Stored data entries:

>>>

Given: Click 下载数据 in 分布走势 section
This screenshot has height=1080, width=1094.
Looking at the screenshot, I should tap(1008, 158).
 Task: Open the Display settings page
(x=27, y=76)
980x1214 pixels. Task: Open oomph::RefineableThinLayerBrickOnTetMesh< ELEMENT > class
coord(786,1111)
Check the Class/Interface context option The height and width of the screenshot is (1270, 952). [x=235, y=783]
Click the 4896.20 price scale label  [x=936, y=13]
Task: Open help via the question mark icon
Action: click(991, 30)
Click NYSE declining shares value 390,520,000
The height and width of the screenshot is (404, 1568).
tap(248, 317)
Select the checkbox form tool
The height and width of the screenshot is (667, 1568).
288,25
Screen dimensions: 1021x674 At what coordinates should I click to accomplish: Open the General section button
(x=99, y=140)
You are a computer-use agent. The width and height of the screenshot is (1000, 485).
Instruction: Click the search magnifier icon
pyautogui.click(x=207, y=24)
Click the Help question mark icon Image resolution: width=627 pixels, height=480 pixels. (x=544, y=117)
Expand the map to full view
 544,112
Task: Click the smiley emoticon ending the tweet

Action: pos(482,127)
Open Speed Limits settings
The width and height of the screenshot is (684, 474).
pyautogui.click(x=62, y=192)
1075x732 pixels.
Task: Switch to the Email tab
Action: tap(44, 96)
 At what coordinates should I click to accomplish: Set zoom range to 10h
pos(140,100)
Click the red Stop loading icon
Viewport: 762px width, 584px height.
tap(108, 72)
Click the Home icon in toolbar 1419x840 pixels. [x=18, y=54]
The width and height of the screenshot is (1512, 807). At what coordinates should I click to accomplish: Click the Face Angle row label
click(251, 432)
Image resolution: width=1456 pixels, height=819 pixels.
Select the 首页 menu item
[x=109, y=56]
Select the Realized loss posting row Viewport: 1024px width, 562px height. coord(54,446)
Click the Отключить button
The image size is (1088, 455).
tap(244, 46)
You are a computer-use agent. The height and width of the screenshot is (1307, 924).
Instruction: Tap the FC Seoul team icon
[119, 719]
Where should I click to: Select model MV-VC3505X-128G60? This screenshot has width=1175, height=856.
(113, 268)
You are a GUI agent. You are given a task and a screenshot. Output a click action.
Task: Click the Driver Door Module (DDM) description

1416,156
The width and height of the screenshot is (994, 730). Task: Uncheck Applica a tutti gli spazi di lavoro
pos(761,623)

<<<

Problem details: Counting only the lines that include "computer", state how many there are in the entries, and nothing else.

Response to the exercise: 2